## start Extracted information

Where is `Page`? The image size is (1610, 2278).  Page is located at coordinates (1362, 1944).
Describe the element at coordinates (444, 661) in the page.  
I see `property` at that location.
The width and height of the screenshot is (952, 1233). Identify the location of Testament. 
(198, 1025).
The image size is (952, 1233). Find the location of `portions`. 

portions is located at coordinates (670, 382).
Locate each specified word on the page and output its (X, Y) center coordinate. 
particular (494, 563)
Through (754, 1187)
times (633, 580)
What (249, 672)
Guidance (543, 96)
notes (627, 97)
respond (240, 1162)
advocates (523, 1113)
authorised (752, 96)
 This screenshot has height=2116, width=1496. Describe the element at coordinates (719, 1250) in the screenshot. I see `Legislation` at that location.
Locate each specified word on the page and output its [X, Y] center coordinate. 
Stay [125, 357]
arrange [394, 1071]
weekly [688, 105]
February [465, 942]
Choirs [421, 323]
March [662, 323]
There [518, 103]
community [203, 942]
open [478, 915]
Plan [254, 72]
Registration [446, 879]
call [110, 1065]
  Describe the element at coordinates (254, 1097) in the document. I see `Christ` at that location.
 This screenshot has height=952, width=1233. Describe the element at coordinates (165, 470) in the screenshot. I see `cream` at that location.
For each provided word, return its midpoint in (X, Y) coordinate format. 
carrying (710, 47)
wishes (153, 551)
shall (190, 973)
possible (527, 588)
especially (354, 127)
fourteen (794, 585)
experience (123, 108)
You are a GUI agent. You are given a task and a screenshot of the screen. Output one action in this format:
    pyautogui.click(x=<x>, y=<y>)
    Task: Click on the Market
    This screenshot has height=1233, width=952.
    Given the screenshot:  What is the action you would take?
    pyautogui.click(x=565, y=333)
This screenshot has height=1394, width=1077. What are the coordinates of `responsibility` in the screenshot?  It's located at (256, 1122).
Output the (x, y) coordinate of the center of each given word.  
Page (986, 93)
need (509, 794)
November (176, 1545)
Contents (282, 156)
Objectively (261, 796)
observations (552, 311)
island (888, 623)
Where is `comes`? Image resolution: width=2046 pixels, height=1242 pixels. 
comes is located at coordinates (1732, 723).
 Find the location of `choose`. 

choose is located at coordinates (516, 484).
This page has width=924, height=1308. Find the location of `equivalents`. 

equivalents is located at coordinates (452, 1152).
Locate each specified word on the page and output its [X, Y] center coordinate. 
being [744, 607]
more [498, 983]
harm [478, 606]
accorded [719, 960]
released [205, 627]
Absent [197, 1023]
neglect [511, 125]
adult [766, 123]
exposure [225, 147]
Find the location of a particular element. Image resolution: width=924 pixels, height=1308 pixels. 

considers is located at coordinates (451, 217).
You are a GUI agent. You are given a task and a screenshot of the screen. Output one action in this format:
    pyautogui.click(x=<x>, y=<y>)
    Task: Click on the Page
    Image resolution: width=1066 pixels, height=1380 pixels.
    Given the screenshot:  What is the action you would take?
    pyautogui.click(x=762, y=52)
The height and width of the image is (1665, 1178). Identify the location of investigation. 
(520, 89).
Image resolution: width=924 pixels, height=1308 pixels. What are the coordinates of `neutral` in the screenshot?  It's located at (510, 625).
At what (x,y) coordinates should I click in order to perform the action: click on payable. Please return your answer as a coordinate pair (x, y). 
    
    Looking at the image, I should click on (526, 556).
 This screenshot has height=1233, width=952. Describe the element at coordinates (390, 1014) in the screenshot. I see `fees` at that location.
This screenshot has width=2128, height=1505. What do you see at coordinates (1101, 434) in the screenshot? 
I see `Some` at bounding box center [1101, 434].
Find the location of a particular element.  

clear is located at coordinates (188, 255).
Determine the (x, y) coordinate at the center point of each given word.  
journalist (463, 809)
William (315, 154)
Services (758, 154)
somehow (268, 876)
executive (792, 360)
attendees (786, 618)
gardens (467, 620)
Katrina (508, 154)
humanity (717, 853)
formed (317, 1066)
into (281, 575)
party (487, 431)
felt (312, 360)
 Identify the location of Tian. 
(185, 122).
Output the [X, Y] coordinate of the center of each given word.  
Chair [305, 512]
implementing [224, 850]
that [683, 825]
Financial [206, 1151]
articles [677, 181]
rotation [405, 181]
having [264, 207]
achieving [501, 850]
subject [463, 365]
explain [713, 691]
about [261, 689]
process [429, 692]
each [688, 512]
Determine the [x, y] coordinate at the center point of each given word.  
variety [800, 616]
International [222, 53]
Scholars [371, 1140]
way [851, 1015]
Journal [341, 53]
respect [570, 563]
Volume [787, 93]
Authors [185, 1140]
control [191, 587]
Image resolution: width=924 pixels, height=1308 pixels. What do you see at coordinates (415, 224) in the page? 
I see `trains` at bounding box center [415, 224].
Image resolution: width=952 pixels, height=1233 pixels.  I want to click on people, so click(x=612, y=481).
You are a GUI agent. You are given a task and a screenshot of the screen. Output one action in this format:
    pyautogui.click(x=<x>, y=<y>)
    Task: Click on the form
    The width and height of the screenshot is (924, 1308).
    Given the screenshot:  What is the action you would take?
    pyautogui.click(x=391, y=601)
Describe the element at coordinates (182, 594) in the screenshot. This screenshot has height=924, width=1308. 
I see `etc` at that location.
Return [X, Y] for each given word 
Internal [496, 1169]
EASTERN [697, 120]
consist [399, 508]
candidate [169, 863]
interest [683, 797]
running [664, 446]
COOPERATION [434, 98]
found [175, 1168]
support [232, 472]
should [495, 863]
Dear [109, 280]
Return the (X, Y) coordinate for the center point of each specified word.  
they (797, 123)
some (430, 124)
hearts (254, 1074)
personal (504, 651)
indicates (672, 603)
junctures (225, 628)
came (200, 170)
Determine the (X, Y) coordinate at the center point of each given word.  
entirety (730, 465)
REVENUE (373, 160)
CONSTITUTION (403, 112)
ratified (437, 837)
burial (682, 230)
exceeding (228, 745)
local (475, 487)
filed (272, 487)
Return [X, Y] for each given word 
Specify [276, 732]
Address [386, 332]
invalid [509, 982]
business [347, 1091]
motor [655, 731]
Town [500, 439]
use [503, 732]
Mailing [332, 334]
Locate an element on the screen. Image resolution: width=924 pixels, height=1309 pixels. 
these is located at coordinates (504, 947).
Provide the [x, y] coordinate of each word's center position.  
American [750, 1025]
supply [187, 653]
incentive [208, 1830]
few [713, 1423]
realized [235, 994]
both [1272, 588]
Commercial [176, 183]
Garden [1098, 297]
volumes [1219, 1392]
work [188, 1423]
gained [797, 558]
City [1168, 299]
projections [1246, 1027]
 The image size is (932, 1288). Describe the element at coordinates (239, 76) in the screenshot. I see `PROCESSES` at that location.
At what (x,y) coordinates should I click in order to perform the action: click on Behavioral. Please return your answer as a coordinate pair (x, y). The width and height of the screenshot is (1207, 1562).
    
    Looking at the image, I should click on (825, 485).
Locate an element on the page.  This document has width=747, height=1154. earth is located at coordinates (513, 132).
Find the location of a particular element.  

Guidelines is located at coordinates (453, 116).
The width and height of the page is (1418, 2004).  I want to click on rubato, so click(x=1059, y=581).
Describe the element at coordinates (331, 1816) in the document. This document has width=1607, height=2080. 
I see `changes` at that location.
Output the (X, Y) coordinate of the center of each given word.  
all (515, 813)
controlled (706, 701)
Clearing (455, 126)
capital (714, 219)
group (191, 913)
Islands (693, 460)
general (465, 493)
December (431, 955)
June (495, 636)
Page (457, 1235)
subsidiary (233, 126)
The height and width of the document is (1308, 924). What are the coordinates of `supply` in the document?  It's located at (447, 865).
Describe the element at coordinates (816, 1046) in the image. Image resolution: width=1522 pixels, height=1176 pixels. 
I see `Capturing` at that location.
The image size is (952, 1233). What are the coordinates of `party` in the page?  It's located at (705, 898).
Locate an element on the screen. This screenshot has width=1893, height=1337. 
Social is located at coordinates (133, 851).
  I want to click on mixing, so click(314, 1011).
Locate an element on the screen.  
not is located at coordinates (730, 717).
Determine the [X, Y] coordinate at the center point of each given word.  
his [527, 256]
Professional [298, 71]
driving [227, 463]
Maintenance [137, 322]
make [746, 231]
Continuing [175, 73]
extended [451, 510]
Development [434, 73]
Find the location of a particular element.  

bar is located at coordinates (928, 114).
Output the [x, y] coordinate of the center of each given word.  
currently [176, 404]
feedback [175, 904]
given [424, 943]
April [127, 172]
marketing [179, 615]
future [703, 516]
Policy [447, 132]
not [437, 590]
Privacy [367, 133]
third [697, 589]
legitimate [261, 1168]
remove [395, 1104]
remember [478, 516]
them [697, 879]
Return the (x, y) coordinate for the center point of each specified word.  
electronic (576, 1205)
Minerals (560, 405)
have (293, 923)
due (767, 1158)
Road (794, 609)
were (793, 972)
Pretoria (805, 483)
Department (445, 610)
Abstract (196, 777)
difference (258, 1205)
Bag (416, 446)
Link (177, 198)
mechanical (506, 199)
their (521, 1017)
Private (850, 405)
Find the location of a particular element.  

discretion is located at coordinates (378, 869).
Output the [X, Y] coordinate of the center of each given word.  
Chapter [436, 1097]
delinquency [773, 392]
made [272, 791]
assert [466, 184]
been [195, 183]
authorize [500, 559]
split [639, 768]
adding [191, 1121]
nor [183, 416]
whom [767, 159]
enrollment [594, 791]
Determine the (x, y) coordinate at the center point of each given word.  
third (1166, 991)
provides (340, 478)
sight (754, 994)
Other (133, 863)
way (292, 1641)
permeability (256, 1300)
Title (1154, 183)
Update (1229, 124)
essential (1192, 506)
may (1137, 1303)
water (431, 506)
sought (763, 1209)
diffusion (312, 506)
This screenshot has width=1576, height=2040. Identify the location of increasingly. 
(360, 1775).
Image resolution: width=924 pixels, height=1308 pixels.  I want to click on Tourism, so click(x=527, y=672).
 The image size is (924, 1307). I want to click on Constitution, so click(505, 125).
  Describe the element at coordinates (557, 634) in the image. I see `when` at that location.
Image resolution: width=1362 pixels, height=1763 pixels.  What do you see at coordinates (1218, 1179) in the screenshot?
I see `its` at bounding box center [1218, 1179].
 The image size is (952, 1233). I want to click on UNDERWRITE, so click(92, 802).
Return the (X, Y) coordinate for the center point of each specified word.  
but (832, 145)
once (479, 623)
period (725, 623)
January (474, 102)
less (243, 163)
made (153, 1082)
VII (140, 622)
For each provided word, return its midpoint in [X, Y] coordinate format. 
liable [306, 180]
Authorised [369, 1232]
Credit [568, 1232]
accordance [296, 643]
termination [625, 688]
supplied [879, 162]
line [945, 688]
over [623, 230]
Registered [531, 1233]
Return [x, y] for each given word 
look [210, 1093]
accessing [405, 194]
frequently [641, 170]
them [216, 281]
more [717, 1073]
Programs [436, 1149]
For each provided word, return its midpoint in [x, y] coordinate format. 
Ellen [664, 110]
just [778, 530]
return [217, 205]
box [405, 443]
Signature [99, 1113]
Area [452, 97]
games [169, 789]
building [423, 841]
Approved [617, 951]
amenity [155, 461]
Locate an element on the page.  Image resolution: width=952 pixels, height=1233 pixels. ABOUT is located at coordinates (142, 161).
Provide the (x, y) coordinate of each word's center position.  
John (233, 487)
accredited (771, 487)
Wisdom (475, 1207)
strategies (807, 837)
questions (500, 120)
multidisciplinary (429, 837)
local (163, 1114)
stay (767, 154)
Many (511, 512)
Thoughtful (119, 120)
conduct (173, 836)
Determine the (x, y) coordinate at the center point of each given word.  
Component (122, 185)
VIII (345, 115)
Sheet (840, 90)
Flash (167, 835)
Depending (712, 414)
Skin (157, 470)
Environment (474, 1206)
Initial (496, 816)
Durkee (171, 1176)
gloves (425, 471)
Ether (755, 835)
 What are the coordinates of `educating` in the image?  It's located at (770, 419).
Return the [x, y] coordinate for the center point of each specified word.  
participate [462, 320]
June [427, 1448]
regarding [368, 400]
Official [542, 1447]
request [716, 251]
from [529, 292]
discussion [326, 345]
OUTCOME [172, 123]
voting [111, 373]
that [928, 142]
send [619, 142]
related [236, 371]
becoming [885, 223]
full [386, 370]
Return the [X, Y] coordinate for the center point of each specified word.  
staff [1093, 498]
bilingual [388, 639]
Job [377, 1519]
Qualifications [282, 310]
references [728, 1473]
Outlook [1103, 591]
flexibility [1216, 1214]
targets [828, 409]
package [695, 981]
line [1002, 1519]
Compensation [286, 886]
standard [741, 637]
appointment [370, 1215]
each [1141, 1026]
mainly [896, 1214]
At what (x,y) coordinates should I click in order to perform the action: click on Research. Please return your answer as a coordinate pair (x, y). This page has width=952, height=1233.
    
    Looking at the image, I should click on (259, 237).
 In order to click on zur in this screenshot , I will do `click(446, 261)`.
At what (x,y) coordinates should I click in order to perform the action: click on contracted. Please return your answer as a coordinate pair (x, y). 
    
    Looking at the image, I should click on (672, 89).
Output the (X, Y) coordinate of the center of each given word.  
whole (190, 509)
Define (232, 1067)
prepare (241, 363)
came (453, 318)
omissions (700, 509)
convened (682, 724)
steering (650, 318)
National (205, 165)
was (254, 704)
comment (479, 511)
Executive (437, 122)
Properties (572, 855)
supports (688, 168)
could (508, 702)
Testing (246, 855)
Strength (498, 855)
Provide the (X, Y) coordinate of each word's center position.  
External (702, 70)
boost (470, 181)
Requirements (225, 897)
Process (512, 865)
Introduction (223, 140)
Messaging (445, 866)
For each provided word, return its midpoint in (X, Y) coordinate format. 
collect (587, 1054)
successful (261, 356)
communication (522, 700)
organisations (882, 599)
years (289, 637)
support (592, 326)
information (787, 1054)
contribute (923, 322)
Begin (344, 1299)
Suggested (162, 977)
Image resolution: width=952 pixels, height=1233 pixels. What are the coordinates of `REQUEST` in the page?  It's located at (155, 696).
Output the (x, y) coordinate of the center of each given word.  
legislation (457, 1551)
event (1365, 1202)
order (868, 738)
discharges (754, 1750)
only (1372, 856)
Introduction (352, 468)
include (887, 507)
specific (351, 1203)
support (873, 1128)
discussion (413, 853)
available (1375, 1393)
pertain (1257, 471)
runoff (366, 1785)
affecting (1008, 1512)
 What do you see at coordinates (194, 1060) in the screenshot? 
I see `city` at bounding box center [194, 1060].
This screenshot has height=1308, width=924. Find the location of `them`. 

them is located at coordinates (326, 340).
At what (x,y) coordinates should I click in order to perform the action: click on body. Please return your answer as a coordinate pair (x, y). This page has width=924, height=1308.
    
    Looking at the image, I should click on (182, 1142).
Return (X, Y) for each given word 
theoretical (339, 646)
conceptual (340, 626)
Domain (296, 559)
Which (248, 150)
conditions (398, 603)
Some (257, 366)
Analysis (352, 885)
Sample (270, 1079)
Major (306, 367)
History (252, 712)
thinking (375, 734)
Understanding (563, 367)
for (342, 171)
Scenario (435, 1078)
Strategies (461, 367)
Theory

## end Extracted information

» What this task involves
Transcribe the records word for word, starting with their first line and ending after the line that contains "carrying (710, 47)".

» The output
Where is `Page`? The image size is (1610, 2278).  Page is located at coordinates (1362, 1944).
Describe the element at coordinates (444, 661) in the page.  
I see `property` at that location.
The width and height of the screenshot is (952, 1233). Identify the location of Testament. 
(198, 1025).
The image size is (952, 1233). Find the location of `portions`. 

portions is located at coordinates (670, 382).
Locate each specified word on the page and output its (X, Y) center coordinate. 
particular (494, 563)
Through (754, 1187)
times (633, 580)
What (249, 672)
Guidance (543, 96)
notes (627, 97)
respond (240, 1162)
advocates (523, 1113)
authorised (752, 96)
 This screenshot has height=2116, width=1496. Describe the element at coordinates (719, 1250) in the screenshot. I see `Legislation` at that location.
Locate each specified word on the page and output its [X, Y] center coordinate. 
Stay [125, 357]
arrange [394, 1071]
weekly [688, 105]
February [465, 942]
Choirs [421, 323]
March [662, 323]
There [518, 103]
community [203, 942]
open [478, 915]
Plan [254, 72]
Registration [446, 879]
call [110, 1065]
  Describe the element at coordinates (254, 1097) in the document. I see `Christ` at that location.
 This screenshot has height=952, width=1233. Describe the element at coordinates (165, 470) in the screenshot. I see `cream` at that location.
For each provided word, return its midpoint in (X, Y) coordinate format. 
carrying (710, 47)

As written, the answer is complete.